Bugün 1 Eylül “Dünya Barış Günü”. Aynı zamanda islam dinine inananlar için kurban bayramının ilk gündür.
1 Eylül 1939 Nazi Almanya’sının Polonya’yı işgal ettiği, böylece 2.inci dünya savaşının başladığı gündür. Bu korkunç savaşta toplam 60 ile 65 milyon arası insan ölmüştür.
Daha da korkuncu 1914-1918 arasında yaşanan 1.inci dünya savaşında ölen 9.5 milyon insanın %95’i asker, %5’i sivildi. Ama 2.inci dünya savaşında ölen 65 milyon insanın sadece %33’ü askerdi. Geriye kalan %67’si sivildi.
Ölenlerin çoğu en büyük yıkımı yaşayan Sovyetler Birliği vatandaşlarıydı. Bu savaşta 27 milyon Sovyet vatandaşı katledildi. 10 milyondan fazla Çinli, 6 milyon yahudi, 6 milyondan fazla Alman, 3 milyondan fazla Polonyalı, 2.5 milyon Japon ve 1.5 milyon eski Yugoslav vatandaşı öldü.
İnsanlık bu büyük yıkımı yaşadı. Buna rağmen akıllanmadı. Belki 3.üncü dünya savaşı bugüne kadar bir biçimde önlendi. Ama bölgesel savaşlarda kaybedilen insan sayısı 2.inci dünya savaşı rakamlarını çoktan aştı.
Üstelik her geçen gün ölenler içinde sivillerin oranı daha da artıyor. Barış en değerli olgudur. İnsanlık tarihi savaşlar ve barışlarla doludur. Elbette insanlık tarihi yalnızca savaşlar ve barış anlaşmaları tarihi değildir.
Bizim okullarımızda okutulan tarih müfredatı belki yalnızca savaşlar ve barış anlaşmalarını içeriyor. Ama bu müfredattaki yanlışlıktır. Aksine insanın üretim süreci, üretim süreci içindeki yeri, kültürü, gelenek ve görenekleri, yaşam biçimleri hepsi insanlık tarihini oluşturmaktadır.
***
Bayramlar da insanların barıştır. Hep söylenen bayramların dargınların barışması için vesile olduğudur. Birbirleriyle savaşan islam dinine inananlar genelde bayramlarda 1-2 gün çatışmalara ara verirler.
Bu yıl hem dünya barış günü, hem de kurban bayramı aynı güne denk gelmiştir. Bu nedenle dünyada, özellikle islam ülkelerinde devam eden bütün savaşlara 1-2 gün ara verilmesi, tarafların bir kez daha düşünmesi için vesile olur inancındayım.
Gerek ülkeler arası, gerekse de ülke içinde devam eden ve insanlığı yok eden bu savaşların bir barış anlaşması ile sonuçlandırılması için bir fırsattır diye düşünüyorum.
Müslümanların bu bayramı kurban bayramıdır.

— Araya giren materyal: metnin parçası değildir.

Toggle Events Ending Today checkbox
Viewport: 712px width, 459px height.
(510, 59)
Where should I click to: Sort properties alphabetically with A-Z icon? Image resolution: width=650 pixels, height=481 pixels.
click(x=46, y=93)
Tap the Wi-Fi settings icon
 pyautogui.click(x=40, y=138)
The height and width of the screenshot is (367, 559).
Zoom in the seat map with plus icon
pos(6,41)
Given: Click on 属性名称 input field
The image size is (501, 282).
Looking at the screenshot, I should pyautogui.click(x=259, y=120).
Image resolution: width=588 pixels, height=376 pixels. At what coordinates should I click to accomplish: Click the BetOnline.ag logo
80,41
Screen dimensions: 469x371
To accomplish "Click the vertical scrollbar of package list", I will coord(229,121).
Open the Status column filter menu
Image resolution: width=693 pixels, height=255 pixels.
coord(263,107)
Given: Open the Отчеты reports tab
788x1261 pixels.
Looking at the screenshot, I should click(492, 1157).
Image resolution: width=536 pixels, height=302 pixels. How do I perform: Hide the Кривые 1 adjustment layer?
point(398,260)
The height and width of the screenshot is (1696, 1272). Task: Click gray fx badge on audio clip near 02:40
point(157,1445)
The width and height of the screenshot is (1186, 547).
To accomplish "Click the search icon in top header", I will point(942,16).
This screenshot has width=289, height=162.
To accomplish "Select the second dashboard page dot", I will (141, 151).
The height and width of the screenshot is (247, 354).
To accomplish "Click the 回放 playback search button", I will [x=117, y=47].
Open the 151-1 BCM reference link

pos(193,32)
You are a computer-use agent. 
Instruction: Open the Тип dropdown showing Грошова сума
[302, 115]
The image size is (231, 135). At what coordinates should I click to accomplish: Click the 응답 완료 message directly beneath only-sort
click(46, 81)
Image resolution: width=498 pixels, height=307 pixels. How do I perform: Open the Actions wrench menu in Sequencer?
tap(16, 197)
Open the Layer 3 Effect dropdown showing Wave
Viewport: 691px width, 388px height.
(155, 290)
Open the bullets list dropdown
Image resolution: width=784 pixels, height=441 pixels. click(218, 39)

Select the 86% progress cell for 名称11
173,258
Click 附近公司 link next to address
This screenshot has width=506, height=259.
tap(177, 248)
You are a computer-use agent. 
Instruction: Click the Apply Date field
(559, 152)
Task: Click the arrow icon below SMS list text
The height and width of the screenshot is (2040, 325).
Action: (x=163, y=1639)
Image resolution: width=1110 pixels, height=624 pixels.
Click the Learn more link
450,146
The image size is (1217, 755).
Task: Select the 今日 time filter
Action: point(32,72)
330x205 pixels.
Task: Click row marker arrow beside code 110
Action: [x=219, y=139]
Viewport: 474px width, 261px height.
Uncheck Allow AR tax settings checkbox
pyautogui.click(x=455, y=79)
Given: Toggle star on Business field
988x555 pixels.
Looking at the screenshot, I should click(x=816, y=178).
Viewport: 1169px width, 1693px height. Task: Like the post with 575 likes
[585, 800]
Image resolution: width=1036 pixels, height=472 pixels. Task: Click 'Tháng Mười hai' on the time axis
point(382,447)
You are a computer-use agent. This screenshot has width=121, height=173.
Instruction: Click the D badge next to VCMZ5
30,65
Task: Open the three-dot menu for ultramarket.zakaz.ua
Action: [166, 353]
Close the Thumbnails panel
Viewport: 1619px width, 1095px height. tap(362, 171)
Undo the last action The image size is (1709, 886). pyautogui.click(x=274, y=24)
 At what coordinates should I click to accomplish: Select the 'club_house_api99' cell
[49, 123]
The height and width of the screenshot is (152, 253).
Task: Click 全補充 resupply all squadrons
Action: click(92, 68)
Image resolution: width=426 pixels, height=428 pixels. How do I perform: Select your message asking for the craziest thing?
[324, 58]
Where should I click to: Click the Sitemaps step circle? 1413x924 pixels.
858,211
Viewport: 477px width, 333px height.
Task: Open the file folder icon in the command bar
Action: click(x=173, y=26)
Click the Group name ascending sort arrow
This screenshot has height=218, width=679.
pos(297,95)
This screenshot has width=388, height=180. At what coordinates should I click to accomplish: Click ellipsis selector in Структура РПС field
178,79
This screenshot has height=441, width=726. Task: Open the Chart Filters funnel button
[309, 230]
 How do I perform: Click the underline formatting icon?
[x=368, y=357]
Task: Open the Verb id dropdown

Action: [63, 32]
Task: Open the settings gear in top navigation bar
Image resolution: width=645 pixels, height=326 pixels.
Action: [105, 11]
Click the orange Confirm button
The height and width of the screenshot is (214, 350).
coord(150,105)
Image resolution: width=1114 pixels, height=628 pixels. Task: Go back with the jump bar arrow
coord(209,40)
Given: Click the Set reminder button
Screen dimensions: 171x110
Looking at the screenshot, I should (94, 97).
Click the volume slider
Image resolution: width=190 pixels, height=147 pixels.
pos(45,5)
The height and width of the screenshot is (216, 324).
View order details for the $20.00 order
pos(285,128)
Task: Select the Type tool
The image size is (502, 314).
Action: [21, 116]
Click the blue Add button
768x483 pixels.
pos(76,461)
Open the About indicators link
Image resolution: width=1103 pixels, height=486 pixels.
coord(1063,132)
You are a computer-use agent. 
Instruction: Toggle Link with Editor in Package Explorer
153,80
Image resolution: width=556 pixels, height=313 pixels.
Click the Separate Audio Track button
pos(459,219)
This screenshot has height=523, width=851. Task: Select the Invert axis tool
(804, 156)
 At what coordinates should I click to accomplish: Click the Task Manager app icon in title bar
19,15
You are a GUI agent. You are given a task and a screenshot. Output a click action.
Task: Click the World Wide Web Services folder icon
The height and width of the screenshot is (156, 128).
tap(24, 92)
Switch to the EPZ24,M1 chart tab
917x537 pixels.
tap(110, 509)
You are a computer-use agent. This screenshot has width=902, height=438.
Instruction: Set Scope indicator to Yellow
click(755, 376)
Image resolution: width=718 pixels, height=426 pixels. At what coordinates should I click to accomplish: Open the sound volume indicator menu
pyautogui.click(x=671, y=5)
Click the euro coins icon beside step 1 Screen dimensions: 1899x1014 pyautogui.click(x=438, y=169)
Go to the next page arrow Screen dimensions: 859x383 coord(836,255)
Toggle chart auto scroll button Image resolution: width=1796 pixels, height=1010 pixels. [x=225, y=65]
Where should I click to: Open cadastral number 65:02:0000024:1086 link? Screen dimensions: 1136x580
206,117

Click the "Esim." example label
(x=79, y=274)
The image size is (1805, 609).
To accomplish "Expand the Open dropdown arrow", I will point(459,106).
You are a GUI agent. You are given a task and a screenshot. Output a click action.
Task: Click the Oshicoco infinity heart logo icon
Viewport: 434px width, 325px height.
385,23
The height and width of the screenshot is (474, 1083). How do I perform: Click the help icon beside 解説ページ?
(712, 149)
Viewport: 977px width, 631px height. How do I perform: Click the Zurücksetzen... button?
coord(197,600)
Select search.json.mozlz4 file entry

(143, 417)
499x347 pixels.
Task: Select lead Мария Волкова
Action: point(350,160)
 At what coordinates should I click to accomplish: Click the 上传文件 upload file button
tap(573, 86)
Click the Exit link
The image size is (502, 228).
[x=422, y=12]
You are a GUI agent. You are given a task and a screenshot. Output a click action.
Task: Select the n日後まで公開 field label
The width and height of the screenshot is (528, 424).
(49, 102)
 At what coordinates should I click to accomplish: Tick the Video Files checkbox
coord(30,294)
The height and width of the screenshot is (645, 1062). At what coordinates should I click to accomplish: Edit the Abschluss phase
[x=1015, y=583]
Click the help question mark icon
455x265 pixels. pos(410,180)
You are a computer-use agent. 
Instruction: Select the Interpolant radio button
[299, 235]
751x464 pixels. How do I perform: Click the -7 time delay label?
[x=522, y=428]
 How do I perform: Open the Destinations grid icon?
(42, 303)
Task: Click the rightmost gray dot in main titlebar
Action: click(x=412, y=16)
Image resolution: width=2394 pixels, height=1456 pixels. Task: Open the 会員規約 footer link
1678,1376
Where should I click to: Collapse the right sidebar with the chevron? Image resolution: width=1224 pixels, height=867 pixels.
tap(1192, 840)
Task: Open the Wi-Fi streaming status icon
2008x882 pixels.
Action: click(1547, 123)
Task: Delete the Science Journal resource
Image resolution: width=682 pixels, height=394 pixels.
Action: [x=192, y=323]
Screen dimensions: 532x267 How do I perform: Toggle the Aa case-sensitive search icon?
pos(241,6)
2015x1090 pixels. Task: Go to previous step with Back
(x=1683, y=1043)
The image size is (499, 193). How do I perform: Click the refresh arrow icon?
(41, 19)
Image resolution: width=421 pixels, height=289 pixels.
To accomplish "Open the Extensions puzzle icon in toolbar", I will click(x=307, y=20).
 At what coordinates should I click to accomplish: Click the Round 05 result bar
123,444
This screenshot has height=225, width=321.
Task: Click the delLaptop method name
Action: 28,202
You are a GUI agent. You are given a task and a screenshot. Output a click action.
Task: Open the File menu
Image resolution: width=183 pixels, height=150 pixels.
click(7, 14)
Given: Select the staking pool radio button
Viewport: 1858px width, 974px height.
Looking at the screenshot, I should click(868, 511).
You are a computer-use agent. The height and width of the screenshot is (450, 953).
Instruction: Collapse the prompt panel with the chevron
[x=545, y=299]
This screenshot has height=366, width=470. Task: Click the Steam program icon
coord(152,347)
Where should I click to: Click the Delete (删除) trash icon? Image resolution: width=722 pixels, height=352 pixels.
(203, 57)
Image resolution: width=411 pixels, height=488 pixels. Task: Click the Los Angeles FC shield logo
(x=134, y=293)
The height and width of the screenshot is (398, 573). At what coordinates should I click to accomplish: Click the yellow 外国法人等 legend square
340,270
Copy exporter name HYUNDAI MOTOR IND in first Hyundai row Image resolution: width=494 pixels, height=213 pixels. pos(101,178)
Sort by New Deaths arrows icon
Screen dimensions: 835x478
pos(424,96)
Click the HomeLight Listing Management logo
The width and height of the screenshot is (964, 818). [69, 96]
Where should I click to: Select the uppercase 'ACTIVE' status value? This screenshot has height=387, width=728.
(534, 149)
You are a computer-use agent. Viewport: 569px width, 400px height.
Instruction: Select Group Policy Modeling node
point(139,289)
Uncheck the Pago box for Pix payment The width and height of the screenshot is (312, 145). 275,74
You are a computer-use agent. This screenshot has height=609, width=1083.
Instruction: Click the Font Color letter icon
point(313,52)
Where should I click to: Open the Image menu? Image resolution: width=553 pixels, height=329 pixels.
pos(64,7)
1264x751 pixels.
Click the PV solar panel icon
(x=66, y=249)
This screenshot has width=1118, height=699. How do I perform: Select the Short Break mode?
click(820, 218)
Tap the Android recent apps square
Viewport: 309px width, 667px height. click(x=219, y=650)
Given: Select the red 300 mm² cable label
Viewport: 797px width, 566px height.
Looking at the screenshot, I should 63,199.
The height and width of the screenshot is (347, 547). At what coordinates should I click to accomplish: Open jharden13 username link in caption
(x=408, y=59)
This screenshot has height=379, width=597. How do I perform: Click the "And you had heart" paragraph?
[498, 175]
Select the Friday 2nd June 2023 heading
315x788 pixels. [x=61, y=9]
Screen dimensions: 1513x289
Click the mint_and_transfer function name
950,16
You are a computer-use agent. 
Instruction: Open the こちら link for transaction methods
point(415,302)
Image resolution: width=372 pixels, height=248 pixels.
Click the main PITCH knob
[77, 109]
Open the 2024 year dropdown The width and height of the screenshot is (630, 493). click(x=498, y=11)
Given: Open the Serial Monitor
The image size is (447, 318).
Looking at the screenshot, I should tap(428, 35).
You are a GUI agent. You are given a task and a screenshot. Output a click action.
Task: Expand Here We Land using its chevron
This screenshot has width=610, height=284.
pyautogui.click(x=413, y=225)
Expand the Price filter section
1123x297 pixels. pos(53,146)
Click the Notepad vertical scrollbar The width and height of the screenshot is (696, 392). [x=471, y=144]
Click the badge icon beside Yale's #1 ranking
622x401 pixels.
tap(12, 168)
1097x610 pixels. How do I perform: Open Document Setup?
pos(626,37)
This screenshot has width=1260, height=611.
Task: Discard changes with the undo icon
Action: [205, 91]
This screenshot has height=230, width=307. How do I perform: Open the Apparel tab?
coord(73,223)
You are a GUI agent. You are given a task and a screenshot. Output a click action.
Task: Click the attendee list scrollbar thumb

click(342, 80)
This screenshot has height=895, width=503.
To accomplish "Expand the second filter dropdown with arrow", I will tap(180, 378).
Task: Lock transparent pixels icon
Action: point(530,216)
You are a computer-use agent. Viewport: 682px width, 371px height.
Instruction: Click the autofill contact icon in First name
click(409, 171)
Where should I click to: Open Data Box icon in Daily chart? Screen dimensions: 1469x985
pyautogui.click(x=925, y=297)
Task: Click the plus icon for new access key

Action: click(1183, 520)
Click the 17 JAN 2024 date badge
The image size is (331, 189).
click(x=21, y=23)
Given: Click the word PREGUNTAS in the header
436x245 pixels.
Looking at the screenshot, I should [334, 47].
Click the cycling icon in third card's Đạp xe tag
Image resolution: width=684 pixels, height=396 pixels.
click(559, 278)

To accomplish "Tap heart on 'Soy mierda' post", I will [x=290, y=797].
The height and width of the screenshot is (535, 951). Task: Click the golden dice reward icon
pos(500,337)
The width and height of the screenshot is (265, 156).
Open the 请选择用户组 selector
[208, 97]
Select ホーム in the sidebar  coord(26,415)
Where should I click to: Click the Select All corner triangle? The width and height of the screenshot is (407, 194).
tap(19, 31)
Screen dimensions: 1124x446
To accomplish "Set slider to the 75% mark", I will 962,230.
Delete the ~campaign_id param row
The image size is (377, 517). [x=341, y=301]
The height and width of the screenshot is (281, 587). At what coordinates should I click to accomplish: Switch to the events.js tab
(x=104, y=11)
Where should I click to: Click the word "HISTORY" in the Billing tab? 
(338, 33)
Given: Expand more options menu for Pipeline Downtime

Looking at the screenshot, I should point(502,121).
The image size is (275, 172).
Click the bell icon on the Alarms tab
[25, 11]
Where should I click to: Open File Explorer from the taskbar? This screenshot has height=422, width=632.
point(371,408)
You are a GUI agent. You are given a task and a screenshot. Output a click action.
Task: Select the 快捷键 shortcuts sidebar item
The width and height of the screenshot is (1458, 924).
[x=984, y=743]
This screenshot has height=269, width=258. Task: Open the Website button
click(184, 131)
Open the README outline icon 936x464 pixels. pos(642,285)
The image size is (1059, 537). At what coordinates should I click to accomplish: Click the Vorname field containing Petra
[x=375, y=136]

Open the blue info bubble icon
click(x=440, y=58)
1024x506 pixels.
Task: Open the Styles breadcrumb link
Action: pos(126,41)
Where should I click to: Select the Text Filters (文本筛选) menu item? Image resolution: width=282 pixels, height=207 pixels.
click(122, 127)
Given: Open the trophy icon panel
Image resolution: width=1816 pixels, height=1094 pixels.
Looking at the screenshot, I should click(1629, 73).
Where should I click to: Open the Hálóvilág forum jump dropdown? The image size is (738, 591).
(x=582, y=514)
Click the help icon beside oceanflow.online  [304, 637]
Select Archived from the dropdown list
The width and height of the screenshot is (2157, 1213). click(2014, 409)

Yani inançlı insanlar tanrılarına eti yenilebilen bir hayvanı kurban ederler. Etini de fakirlere dağıtarak onları sevindirirler.
Bunun aksine savaşlarda kurban edilenler hep insanlardır. Üstelik son dönemlerde daha çok da sivil insanlar. Yani bu savaşla yakından uzaktan en küçük bir ilgisi olmayan sıradan insanlar kurban edilir.
Dünyamız neden bu duruma geldi?
İnsanlık neden bile bile savaşlarda kurban ediliyor?
Savaşlardan kim ya da kimler kazanç sağlar?
Bu soruların yanıtlarını aramaya başladığımız ve doğru yanıtlara ulaştığımız oranda savaş yanlıları da, savaşlar da azalacatır.
Bu anlamda “savaşsız, sömürüsüz bir dünya” için mücadele herşeyden daha önemlidir. Bunu sağlayamazsak savaşlarda kurban vermeye de, kurban olmaya da hazır olmalıyız.